After she was seated, she returned to her original query. "So, you are Harrison Tyler's brother, then?"

"I am. In fact, I am his twin brother. The younger twin, born twenty minutes too late."

"Were those twenty minutes important?"

"Why do you think Harrison lives in our ancestral mansion while I live here? The eldest son, even by twenty minutes, inherits the estate."
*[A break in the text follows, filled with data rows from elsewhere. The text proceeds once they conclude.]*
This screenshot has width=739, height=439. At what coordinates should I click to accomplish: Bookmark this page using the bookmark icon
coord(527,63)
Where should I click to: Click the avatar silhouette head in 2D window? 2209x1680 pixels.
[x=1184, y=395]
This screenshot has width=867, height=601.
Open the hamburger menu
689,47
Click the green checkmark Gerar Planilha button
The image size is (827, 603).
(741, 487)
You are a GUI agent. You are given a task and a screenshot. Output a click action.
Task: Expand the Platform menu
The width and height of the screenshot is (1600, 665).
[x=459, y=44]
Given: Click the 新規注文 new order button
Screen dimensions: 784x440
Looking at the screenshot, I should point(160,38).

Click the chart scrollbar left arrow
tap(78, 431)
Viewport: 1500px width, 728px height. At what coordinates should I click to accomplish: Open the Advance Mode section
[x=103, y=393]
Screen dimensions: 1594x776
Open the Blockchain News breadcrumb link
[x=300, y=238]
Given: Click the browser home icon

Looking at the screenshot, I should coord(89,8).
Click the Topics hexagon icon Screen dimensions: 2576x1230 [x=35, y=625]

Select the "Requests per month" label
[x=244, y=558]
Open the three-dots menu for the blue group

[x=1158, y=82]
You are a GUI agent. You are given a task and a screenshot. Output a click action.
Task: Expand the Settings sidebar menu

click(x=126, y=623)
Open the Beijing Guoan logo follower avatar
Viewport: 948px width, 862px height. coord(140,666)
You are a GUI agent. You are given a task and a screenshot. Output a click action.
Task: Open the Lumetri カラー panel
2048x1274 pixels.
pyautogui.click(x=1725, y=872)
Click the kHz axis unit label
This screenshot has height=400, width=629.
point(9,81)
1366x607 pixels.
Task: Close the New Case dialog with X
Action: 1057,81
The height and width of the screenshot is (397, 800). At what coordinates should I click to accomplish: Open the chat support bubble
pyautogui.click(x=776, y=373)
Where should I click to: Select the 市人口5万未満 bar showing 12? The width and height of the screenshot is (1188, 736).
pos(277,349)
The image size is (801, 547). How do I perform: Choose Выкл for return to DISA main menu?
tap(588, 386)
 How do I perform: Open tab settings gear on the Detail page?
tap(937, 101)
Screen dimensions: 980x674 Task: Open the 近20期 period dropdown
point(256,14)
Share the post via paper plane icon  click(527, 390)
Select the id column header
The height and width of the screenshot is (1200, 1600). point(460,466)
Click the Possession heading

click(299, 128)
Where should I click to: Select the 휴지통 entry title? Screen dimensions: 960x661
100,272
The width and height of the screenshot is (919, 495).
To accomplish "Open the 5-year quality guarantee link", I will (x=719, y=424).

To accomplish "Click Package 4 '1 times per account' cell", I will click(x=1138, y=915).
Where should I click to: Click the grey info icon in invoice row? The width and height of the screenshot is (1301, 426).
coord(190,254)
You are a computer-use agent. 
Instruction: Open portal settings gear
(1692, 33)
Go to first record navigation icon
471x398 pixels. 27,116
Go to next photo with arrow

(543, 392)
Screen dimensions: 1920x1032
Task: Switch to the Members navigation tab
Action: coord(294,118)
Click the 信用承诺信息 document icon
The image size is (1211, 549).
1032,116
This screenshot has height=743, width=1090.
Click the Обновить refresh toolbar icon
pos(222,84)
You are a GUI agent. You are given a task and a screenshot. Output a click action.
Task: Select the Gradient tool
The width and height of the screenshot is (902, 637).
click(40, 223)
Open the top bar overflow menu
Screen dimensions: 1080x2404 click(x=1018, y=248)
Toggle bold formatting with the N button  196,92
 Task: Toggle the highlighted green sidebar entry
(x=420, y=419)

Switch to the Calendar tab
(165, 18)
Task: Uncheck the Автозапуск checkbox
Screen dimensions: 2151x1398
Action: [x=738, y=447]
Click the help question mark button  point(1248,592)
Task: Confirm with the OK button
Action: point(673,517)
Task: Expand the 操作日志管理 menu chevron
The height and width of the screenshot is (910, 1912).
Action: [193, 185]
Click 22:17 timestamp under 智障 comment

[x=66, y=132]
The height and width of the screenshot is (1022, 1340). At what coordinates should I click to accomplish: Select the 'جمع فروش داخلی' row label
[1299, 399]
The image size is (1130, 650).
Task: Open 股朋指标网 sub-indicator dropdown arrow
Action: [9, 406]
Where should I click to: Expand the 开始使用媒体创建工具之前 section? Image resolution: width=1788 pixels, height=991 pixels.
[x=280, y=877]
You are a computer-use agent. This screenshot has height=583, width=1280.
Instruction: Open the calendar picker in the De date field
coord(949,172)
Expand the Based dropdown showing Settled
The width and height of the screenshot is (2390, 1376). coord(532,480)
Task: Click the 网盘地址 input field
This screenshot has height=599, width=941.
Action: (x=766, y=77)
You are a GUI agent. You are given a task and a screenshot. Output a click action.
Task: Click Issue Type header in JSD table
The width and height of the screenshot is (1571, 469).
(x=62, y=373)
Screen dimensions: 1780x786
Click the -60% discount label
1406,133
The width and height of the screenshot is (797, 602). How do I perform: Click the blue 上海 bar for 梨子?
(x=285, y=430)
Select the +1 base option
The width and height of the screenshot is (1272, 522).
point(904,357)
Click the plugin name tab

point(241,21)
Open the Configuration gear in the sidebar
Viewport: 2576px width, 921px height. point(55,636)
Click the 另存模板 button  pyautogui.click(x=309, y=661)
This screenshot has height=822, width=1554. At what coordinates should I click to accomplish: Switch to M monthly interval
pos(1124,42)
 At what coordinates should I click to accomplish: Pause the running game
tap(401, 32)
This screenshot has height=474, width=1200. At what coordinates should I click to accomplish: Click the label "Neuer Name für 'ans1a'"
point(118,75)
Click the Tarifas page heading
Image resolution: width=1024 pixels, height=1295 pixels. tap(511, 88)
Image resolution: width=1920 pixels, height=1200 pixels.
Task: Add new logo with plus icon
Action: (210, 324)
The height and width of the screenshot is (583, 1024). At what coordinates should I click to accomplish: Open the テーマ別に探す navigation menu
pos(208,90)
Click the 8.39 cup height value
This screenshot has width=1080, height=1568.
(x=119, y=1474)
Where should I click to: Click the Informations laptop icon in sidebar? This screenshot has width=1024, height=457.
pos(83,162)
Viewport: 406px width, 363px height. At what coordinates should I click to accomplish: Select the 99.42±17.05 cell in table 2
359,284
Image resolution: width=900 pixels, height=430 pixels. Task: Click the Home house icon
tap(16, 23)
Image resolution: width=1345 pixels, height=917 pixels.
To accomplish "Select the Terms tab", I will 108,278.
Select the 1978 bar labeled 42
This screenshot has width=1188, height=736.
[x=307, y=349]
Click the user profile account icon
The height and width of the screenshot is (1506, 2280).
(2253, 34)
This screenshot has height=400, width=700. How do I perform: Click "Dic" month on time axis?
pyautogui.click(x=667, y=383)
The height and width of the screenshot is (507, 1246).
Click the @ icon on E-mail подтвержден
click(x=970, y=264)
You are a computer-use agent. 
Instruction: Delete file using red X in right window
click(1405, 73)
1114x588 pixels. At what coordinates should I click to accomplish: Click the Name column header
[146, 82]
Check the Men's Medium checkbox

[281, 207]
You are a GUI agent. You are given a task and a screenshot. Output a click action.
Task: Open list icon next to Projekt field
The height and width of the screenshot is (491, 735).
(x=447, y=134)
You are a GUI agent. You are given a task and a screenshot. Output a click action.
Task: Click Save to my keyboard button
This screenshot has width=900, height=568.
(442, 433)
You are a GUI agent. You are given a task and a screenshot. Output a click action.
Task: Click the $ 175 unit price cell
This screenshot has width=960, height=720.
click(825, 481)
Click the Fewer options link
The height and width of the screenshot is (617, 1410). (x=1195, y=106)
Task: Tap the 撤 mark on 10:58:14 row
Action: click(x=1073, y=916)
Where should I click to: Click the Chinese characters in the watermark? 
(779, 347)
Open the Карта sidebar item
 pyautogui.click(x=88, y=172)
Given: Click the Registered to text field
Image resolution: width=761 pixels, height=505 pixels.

Deirdre detected a note of bitterness in his voice.

"Grates on one a bit, doesn't it?"

"Oh, I reconciled myself to the way things are years ago. My parents didn't leave me destitute. I've had enough that I could pursue my own projects without worrying about starving."

"And what are those projects?"

Jacob stared at his coffee table for an instant. "Well, it hardly seems I’m obligated to satisfy your seemingly whimsical curiosity about my affairs, but, then again, why should I be needlessly secretive? It's not as if I'm an investment banker, or a dealer in black market antiques, or anything else so disreputable." He laughed nervously and glanced up at Deirdre.

She ignored his offer to "get the joke," and simply stared at him.

"I try to bear witness to God’s glory in several ways, such as serving as minister for a small, local church, and helping out at a homeless shelter in the city. But my main project is running an art foundation: Art over Poverty. You probably have heard of it."

"I have to admit that I haven't."

"We bring the arts to inner city kids. Up lift, give them something to focus on other than drugs and gangs. We've been written up in major media outlets on a number of occasions: The New York Times even covered us a few years back. In fact, we co-sponsor several programs with the policemen's benevolent association."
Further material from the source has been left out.